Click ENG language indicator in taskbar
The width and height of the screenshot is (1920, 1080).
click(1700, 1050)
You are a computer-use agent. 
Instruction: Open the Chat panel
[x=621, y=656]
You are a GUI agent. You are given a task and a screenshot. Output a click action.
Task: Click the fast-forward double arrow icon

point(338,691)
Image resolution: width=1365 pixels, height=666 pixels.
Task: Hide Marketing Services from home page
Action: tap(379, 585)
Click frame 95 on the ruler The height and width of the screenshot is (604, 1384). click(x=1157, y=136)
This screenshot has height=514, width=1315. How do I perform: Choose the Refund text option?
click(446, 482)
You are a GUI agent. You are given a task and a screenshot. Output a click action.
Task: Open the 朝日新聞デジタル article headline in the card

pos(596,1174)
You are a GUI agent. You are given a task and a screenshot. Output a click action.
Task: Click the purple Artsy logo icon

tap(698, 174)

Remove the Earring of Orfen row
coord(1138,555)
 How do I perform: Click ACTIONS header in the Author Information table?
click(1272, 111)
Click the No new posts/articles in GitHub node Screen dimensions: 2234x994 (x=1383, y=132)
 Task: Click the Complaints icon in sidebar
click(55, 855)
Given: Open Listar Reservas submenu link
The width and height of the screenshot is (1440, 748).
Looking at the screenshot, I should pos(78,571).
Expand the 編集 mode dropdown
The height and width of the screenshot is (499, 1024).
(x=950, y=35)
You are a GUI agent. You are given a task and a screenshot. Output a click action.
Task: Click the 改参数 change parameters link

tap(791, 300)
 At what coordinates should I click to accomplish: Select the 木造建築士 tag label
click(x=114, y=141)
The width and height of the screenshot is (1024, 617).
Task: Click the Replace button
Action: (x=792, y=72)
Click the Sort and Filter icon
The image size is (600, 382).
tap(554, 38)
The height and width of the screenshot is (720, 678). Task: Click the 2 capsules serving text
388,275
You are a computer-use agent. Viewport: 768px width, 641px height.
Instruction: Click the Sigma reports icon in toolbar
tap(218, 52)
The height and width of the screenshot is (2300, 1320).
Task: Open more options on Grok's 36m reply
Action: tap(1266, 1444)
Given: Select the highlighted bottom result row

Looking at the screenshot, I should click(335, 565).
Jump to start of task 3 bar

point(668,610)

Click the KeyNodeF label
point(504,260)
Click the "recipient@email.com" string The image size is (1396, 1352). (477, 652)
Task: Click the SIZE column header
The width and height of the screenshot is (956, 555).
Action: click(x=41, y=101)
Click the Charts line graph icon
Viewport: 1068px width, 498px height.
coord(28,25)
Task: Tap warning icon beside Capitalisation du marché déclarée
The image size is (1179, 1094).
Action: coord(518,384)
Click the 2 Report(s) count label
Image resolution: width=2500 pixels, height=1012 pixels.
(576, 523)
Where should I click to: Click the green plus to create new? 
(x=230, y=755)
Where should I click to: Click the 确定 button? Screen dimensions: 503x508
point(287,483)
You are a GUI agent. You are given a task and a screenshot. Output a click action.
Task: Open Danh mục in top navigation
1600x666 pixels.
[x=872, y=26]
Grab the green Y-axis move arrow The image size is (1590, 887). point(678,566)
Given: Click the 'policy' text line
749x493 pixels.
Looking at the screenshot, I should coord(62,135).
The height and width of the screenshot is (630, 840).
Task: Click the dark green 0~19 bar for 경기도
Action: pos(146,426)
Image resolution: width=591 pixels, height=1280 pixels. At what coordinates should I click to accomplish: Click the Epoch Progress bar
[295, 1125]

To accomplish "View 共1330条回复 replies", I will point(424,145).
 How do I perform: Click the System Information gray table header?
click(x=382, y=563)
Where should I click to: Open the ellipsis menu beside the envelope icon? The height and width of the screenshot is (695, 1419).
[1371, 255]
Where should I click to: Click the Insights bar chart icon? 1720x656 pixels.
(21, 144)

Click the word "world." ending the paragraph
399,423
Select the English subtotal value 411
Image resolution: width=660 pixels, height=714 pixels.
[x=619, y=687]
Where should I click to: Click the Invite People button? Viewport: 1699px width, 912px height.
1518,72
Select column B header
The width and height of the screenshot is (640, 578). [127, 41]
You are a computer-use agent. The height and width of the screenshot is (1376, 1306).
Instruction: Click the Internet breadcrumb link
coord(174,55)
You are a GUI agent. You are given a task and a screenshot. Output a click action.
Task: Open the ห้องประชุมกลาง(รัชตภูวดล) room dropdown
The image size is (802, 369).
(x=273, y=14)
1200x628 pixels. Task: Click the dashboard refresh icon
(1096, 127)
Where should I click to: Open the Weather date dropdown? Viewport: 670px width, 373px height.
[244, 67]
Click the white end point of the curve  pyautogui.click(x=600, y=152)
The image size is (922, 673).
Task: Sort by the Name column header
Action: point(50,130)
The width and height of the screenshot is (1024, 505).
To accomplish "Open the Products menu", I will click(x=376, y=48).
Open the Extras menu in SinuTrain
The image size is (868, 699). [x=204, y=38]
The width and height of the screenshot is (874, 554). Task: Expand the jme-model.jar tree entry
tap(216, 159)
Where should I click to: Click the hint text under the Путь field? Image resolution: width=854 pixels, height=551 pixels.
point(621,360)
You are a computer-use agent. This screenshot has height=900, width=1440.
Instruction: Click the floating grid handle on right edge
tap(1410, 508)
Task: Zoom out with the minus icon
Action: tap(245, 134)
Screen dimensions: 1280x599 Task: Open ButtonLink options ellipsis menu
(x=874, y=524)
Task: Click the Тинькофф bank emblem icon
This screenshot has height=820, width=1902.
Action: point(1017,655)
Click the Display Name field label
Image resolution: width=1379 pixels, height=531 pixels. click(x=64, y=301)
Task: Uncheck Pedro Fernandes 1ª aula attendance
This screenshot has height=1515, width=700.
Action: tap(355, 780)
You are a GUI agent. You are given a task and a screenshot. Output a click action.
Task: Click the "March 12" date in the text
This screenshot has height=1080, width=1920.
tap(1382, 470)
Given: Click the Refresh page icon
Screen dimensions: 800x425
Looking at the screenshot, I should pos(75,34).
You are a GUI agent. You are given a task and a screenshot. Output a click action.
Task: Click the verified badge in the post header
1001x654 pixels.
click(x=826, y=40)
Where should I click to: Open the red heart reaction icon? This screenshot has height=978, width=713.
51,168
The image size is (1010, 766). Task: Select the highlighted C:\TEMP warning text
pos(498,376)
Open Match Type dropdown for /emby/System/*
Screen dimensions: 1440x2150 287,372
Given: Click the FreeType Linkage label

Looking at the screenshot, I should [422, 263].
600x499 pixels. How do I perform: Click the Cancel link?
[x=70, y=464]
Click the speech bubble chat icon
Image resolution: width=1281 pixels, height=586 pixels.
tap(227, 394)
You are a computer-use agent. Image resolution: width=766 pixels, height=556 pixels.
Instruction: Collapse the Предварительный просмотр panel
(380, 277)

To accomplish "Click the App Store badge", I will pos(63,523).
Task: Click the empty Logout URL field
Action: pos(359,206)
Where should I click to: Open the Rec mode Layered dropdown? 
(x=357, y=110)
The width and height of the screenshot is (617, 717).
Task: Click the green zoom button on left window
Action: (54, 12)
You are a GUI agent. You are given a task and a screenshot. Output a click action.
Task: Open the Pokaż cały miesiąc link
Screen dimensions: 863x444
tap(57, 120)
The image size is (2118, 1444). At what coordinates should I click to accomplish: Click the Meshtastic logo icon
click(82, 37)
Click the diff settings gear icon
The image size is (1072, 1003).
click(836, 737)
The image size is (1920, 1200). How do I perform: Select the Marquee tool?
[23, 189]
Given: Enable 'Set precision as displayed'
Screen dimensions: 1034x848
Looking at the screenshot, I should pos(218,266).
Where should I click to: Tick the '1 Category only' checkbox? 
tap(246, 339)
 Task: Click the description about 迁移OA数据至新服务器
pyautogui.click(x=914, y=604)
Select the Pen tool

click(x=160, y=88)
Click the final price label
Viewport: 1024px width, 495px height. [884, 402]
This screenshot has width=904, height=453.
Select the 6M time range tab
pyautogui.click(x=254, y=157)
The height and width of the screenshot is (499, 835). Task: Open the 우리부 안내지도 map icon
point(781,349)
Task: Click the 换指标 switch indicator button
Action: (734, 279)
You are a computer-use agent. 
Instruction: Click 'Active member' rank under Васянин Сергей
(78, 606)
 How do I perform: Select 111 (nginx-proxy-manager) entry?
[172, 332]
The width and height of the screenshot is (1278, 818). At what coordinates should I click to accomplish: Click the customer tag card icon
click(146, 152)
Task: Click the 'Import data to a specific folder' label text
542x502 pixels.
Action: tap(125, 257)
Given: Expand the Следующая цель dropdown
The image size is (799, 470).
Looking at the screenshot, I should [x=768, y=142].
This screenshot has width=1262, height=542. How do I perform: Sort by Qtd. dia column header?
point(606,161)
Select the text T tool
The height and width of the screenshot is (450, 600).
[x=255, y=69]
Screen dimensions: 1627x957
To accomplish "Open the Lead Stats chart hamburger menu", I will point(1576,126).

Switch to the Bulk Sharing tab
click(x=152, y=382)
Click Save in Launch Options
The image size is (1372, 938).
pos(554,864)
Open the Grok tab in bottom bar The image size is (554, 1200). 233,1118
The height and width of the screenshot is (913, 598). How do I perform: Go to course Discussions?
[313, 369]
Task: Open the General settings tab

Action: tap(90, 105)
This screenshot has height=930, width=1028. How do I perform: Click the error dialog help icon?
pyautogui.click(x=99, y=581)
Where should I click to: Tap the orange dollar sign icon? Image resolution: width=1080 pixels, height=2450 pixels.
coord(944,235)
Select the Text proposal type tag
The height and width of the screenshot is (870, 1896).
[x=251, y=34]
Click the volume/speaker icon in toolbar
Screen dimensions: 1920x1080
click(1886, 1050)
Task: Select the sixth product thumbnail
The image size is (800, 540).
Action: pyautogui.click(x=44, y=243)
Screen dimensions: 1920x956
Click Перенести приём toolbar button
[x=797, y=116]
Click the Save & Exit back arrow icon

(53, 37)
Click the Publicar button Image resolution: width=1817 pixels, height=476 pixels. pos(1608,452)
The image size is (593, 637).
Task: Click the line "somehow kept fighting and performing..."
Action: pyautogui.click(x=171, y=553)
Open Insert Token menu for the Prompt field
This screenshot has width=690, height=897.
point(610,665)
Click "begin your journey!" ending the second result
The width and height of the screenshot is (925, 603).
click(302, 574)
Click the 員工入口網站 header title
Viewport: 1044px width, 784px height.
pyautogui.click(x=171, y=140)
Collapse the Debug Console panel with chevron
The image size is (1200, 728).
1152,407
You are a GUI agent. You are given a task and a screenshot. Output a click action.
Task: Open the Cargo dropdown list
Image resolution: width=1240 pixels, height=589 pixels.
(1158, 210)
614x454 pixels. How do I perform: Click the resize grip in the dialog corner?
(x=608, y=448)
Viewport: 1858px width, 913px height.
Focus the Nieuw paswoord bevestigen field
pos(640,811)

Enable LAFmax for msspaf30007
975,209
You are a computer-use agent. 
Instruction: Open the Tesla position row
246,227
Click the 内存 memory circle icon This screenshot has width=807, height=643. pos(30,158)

○ ○ ○

• **AIM OF THE EXERCISE**
Please restate, word for word, the lines of the entries that run from the first line through the one holding "Click the Sort and Filter icon", and add nothing.

• **RESPONSE**
Click ENG language indicator in taskbar
The width and height of the screenshot is (1920, 1080).
click(1700, 1050)
You are a computer-use agent. 
Instruction: Open the Chat panel
[x=621, y=656]
You are a GUI agent. You are given a task and a screenshot. Output a click action.
Task: Click the fast-forward double arrow icon

point(338,691)
Image resolution: width=1365 pixels, height=666 pixels.
Task: Hide Marketing Services from home page
Action: tap(379, 585)
Click frame 95 on the ruler The height and width of the screenshot is (604, 1384). click(x=1157, y=136)
This screenshot has height=514, width=1315. How do I perform: Choose the Refund text option?
click(446, 482)
You are a GUI agent. You are given a task and a screenshot. Output a click action.
Task: Open the 朝日新聞デジタル article headline in the card

pos(596,1174)
You are a GUI agent. You are given a task and a screenshot. Output a click action.
Task: Click the purple Artsy logo icon

tap(698, 174)

Remove the Earring of Orfen row
coord(1138,555)
 How do I perform: Click ACTIONS header in the Author Information table?
click(1272, 111)
Click the No new posts/articles in GitHub node Screen dimensions: 2234x994 (x=1383, y=132)
 Task: Click the Complaints icon in sidebar
click(55, 855)
Given: Open Listar Reservas submenu link
The width and height of the screenshot is (1440, 748).
Looking at the screenshot, I should pos(78,571).
Expand the 編集 mode dropdown
The height and width of the screenshot is (499, 1024).
(x=950, y=35)
You are a GUI agent. You are given a task and a screenshot. Output a click action.
Task: Click the 改参数 change parameters link

tap(791, 300)
 At what coordinates should I click to accomplish: Select the 木造建築士 tag label
click(x=114, y=141)
The width and height of the screenshot is (1024, 617).
Task: Click the Replace button
Action: (x=792, y=72)
Click the Sort and Filter icon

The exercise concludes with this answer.